### Action item
For the entries below, print exactly the lines between the line holding "This screenshot has width=1425, height=561." and the line holding "Select the Chart.js chip", inclusive, and nothing else.

### Record extracts

Segment Open

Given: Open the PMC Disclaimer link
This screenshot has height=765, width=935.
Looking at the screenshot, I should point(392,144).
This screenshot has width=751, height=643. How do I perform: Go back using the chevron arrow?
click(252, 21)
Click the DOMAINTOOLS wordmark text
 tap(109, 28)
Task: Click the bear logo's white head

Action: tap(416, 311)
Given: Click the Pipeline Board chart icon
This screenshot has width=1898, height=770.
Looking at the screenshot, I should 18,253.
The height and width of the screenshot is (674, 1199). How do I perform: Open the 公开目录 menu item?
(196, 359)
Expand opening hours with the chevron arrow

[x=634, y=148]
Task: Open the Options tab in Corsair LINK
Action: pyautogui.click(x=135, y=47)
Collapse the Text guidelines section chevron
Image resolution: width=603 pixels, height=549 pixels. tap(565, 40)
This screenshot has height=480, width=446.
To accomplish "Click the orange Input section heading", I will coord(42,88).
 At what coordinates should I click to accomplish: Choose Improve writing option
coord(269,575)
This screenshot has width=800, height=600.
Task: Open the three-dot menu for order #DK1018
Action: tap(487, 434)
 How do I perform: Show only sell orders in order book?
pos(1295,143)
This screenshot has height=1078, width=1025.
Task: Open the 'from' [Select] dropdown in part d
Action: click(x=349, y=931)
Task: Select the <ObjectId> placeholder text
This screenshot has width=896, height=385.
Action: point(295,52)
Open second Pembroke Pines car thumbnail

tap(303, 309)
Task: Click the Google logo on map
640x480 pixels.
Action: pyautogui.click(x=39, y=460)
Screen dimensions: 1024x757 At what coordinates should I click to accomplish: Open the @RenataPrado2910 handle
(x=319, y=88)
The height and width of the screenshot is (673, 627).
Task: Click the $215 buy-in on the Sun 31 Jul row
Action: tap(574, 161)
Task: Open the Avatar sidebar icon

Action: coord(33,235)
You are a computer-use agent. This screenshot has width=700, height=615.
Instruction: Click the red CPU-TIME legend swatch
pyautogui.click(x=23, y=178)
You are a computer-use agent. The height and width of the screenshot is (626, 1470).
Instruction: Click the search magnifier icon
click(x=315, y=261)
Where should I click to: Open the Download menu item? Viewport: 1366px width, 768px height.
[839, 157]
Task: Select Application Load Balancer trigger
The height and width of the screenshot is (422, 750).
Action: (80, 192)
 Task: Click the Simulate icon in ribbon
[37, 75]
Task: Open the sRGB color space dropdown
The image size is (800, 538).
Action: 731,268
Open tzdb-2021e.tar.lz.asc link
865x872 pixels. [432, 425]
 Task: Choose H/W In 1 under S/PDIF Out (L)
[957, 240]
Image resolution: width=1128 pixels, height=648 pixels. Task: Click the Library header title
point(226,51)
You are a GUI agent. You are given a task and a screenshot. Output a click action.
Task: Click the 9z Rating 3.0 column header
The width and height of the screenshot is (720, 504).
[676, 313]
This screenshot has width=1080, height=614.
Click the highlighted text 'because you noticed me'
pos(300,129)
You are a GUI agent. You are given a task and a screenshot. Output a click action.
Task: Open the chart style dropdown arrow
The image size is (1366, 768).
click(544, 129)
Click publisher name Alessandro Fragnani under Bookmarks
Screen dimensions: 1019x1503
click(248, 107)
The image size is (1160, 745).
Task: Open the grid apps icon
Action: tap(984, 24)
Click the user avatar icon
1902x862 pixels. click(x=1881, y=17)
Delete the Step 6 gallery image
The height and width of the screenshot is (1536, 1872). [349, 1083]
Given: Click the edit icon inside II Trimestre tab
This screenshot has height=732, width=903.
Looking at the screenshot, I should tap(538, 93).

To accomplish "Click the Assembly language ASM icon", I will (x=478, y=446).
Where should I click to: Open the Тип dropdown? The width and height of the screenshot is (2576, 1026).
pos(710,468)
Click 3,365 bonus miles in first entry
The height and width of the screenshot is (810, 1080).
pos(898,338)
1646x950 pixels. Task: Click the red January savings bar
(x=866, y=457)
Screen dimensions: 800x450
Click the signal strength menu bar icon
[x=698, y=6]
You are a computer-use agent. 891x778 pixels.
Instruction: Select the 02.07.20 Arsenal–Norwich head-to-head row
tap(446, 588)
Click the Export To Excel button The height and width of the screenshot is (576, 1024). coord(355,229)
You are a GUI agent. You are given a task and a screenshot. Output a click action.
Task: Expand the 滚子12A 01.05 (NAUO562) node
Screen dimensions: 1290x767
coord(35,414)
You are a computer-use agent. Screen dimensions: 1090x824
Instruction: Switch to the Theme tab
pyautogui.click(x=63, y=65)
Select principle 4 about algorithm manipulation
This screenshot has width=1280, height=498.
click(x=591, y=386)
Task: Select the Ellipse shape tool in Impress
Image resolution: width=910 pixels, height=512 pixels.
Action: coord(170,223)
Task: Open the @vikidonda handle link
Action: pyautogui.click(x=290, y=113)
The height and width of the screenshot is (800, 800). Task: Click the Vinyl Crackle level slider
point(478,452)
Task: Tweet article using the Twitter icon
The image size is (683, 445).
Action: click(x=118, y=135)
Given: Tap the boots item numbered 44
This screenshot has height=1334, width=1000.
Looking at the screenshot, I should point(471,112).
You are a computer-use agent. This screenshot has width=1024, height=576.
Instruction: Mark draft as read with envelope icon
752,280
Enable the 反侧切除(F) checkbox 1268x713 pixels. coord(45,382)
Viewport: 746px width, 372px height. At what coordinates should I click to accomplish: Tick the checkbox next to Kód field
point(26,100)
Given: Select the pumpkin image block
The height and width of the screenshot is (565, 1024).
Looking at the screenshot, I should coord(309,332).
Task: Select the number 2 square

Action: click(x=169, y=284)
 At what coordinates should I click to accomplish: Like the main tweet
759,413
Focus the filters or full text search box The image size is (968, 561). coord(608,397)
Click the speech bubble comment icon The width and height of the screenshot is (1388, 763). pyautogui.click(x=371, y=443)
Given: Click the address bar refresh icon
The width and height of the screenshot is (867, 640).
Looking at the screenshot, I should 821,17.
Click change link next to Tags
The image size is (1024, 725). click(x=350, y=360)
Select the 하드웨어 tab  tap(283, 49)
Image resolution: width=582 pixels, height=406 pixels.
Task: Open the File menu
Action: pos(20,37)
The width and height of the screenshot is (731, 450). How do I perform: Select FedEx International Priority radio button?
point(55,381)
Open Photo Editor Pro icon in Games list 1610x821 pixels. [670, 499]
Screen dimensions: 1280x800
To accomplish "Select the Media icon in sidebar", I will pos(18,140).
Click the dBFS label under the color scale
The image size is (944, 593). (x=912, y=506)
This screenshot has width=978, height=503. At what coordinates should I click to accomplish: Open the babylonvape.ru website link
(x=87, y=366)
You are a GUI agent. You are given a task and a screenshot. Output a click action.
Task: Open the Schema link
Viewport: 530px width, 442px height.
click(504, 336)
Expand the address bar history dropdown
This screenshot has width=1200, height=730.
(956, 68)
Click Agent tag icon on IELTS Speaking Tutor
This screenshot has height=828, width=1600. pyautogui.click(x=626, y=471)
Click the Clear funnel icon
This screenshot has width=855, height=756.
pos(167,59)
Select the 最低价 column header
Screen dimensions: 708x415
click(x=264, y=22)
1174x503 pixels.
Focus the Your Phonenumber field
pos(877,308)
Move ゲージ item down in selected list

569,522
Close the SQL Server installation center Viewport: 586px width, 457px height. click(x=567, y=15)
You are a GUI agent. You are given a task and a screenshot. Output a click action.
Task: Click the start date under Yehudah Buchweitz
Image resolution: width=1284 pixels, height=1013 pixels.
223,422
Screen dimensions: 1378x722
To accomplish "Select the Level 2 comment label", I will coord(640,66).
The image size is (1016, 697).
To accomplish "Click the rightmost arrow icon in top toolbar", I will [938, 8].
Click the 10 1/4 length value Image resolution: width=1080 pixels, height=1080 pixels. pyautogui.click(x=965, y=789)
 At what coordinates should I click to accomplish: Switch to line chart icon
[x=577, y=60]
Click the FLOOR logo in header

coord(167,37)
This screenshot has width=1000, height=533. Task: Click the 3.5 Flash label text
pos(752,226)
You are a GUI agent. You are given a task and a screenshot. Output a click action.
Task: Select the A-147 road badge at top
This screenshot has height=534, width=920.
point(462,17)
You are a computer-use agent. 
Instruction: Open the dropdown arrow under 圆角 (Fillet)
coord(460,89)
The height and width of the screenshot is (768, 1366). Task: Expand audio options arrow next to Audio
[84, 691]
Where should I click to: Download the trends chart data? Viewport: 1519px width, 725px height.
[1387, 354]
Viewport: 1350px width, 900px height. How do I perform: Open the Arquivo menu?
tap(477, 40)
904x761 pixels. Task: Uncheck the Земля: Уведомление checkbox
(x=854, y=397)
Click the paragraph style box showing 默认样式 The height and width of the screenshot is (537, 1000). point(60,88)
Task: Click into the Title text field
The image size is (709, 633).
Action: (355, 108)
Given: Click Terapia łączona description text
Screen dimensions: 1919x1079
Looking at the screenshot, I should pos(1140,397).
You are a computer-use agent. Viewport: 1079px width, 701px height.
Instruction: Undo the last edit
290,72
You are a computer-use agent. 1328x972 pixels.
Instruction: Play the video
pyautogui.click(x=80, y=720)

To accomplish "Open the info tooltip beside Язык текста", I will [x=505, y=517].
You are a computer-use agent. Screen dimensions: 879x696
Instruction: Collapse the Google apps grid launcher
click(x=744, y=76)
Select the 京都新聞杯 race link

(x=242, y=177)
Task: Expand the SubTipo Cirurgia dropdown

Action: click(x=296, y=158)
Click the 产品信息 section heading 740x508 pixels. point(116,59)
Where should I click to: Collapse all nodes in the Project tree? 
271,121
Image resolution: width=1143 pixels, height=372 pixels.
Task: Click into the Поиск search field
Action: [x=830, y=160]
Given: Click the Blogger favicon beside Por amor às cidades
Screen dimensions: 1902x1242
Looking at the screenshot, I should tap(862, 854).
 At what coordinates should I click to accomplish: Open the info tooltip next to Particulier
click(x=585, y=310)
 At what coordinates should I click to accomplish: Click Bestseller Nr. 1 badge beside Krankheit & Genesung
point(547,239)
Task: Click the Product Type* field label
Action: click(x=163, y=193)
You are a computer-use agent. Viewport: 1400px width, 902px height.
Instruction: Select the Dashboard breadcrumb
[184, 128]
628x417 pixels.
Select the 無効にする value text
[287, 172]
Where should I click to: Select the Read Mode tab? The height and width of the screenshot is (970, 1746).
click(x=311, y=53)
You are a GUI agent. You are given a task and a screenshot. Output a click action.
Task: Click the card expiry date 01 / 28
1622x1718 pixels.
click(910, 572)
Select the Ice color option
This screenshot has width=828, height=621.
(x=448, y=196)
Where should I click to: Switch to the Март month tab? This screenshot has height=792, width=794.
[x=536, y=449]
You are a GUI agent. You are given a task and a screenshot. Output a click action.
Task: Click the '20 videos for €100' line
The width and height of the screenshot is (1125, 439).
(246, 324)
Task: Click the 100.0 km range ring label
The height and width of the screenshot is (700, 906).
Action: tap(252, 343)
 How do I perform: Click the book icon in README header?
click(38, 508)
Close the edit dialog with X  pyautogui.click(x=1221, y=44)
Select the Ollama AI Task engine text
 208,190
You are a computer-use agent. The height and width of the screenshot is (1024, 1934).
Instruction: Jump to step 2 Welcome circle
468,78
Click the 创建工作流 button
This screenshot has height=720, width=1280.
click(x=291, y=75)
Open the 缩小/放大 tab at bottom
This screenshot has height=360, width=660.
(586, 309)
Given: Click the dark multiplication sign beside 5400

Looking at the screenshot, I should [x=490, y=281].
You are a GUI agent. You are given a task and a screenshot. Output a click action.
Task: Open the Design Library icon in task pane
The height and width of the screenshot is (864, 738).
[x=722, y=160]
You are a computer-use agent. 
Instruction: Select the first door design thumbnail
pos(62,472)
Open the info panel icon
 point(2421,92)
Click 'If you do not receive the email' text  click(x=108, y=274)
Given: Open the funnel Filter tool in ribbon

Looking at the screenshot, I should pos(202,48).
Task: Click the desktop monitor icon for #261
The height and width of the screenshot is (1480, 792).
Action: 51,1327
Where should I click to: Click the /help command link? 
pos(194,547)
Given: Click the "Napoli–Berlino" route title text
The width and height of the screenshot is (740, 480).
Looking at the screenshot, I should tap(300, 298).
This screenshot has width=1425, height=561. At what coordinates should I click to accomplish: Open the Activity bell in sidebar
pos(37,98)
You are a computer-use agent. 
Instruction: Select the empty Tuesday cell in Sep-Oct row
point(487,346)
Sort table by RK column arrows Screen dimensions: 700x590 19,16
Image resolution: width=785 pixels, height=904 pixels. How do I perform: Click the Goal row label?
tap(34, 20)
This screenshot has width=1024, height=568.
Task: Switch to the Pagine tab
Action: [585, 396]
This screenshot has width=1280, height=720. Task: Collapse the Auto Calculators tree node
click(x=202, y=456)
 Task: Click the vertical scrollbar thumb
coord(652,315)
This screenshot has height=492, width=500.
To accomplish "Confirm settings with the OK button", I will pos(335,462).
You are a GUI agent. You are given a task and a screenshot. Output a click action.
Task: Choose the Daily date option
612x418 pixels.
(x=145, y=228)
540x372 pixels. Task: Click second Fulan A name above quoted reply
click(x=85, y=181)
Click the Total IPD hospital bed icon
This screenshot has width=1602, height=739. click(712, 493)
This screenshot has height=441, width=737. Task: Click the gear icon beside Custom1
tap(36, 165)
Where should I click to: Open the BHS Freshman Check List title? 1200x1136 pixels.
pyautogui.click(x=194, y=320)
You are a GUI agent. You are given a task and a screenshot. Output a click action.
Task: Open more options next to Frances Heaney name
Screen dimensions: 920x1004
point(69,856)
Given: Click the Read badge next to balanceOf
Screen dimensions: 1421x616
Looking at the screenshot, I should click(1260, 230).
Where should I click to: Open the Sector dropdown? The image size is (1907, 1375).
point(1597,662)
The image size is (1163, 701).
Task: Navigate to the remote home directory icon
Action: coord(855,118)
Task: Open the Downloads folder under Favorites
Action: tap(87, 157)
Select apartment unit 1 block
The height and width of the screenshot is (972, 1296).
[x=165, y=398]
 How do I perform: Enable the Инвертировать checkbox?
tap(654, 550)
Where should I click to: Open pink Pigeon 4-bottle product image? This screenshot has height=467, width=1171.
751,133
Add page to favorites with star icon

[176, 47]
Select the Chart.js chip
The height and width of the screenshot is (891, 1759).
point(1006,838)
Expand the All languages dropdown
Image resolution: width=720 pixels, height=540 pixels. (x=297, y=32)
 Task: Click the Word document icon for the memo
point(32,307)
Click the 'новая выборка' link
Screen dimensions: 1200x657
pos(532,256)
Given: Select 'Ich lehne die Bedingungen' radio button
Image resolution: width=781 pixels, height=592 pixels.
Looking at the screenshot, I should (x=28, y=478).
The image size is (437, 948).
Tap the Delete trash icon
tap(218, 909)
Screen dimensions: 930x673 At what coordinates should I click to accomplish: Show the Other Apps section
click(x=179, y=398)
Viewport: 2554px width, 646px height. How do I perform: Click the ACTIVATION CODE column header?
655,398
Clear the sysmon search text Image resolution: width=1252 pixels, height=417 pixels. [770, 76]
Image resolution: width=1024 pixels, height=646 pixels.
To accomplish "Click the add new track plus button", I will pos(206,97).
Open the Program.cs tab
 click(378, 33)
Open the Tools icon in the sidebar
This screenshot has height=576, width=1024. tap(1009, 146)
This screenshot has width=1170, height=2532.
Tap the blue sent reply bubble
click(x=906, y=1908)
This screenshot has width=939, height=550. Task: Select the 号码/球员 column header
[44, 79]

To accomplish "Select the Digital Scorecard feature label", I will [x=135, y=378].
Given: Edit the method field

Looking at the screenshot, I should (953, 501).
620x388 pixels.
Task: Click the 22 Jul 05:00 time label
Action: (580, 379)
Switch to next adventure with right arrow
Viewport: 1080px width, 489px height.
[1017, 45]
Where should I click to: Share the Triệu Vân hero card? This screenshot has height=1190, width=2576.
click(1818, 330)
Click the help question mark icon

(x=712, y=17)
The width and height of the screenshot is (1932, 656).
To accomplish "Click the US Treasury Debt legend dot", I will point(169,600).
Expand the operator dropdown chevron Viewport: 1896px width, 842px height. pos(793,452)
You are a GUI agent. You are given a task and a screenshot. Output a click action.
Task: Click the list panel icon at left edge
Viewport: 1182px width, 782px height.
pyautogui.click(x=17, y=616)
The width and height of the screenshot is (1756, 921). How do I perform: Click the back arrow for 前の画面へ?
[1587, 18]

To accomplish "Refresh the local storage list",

Segment Closed

### Answer to this exercise
This screenshot has width=1425, height=561. At what coordinates should I click to accomplish: Open the Activity bell in sidebar
pos(37,98)
You are a computer-use agent. 
Instruction: Select the empty Tuesday cell in Sep-Oct row
point(487,346)
Sort table by RK column arrows Screen dimensions: 700x590 19,16
Image resolution: width=785 pixels, height=904 pixels. How do I perform: Click the Goal row label?
tap(34, 20)
This screenshot has width=1024, height=568.
Task: Switch to the Pagine tab
Action: [585, 396]
This screenshot has width=1280, height=720. Task: Collapse the Auto Calculators tree node
click(x=202, y=456)
 Task: Click the vertical scrollbar thumb
coord(652,315)
This screenshot has height=492, width=500.
To accomplish "Confirm settings with the OK button", I will pos(335,462).
You are a GUI agent. You are given a task and a screenshot. Output a click action.
Task: Choose the Daily date option
612x418 pixels.
(x=145, y=228)
540x372 pixels. Task: Click second Fulan A name above quoted reply
click(x=85, y=181)
Click the Total IPD hospital bed icon
This screenshot has width=1602, height=739. click(712, 493)
This screenshot has height=441, width=737. Task: Click the gear icon beside Custom1
tap(36, 165)
Where should I click to: Open the BHS Freshman Check List title? 1200x1136 pixels.
pyautogui.click(x=194, y=320)
You are a GUI agent. You are given a task and a screenshot. Output a click action.
Task: Open more options next to Frances Heaney name
Screen dimensions: 920x1004
point(69,856)
Given: Click the Read badge next to balanceOf
Screen dimensions: 1421x616
Looking at the screenshot, I should click(1260, 230).
Where should I click to: Open the Sector dropdown? The image size is (1907, 1375).
point(1597,662)
The image size is (1163, 701).
Task: Navigate to the remote home directory icon
Action: coord(855,118)
Task: Open the Downloads folder under Favorites
Action: tap(87, 157)
Select apartment unit 1 block
The height and width of the screenshot is (972, 1296).
[x=165, y=398]
 How do I perform: Enable the Инвертировать checkbox?
tap(654, 550)
Where should I click to: Open pink Pigeon 4-bottle product image? This screenshot has height=467, width=1171.
751,133
Add page to favorites with star icon

[176, 47]
Select the Chart.js chip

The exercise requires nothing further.